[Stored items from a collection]
• • • •
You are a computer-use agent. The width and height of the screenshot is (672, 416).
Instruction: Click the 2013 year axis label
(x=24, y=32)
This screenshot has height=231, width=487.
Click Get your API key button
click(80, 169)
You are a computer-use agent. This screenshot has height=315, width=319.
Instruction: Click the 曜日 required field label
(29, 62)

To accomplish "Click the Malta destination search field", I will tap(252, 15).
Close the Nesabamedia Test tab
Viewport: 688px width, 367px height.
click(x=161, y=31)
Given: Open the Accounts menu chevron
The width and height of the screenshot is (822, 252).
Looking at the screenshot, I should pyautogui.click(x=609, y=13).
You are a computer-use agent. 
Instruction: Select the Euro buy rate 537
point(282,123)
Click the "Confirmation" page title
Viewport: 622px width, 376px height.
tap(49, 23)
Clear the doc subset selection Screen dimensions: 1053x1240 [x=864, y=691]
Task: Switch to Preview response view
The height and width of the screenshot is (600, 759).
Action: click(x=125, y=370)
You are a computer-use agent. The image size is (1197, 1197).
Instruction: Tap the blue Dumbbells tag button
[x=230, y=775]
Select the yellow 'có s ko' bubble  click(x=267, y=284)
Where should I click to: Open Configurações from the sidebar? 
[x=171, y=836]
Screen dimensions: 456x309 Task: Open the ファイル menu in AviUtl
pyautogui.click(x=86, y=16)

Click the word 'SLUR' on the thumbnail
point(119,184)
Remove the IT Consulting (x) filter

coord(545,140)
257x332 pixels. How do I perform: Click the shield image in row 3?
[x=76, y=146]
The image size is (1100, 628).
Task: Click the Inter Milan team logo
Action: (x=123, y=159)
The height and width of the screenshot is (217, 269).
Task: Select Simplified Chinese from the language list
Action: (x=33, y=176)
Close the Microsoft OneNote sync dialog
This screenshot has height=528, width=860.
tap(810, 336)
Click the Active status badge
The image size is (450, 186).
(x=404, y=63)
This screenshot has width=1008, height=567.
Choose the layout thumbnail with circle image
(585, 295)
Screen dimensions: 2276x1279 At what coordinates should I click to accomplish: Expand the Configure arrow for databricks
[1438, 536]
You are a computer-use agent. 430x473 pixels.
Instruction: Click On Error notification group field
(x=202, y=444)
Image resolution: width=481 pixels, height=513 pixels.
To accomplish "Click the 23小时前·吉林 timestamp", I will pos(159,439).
• • • •
## EXERCISE DIRECTIONS
Whatever the entries above contain, reproduce all of them exactly.

## WRITTEN ANSWER
You are a computer-use agent. The width and height of the screenshot is (672, 416).
Instruction: Click the 2013 year axis label
(x=24, y=32)
This screenshot has height=231, width=487.
Click Get your API key button
click(80, 169)
You are a computer-use agent. This screenshot has height=315, width=319.
Instruction: Click the 曜日 required field label
(29, 62)

To accomplish "Click the Malta destination search field", I will tap(252, 15).
Close the Nesabamedia Test tab
Viewport: 688px width, 367px height.
click(x=161, y=31)
Given: Open the Accounts menu chevron
The width and height of the screenshot is (822, 252).
Looking at the screenshot, I should pyautogui.click(x=609, y=13).
You are a computer-use agent. 
Instruction: Select the Euro buy rate 537
point(282,123)
Click the "Confirmation" page title
Viewport: 622px width, 376px height.
tap(49, 23)
Clear the doc subset selection Screen dimensions: 1053x1240 [x=864, y=691]
Task: Switch to Preview response view
The height and width of the screenshot is (600, 759).
Action: click(x=125, y=370)
You are a computer-use agent. The image size is (1197, 1197).
Instruction: Tap the blue Dumbbells tag button
[x=230, y=775]
Select the yellow 'có s ko' bubble  click(x=267, y=284)
Where should I click to: Open Configurações from the sidebar? 
[x=171, y=836]
Screen dimensions: 456x309 Task: Open the ファイル menu in AviUtl
pyautogui.click(x=86, y=16)

Click the word 'SLUR' on the thumbnail
point(119,184)
Remove the IT Consulting (x) filter

coord(545,140)
257x332 pixels. How do I perform: Click the shield image in row 3?
[x=76, y=146]
The image size is (1100, 628).
Task: Click the Inter Milan team logo
Action: (x=123, y=159)
The height and width of the screenshot is (217, 269).
Task: Select Simplified Chinese from the language list
Action: (x=33, y=176)
Close the Microsoft OneNote sync dialog
This screenshot has height=528, width=860.
tap(810, 336)
Click the Active status badge
The image size is (450, 186).
(x=404, y=63)
This screenshot has width=1008, height=567.
Choose the layout thumbnail with circle image
(585, 295)
Screen dimensions: 2276x1279 At what coordinates should I click to accomplish: Expand the Configure arrow for databricks
[1438, 536]
You are a computer-use agent. 430x473 pixels.
Instruction: Click On Error notification group field
(x=202, y=444)
Image resolution: width=481 pixels, height=513 pixels.
To accomplish "Click the 23小时前·吉林 timestamp", I will pos(159,439).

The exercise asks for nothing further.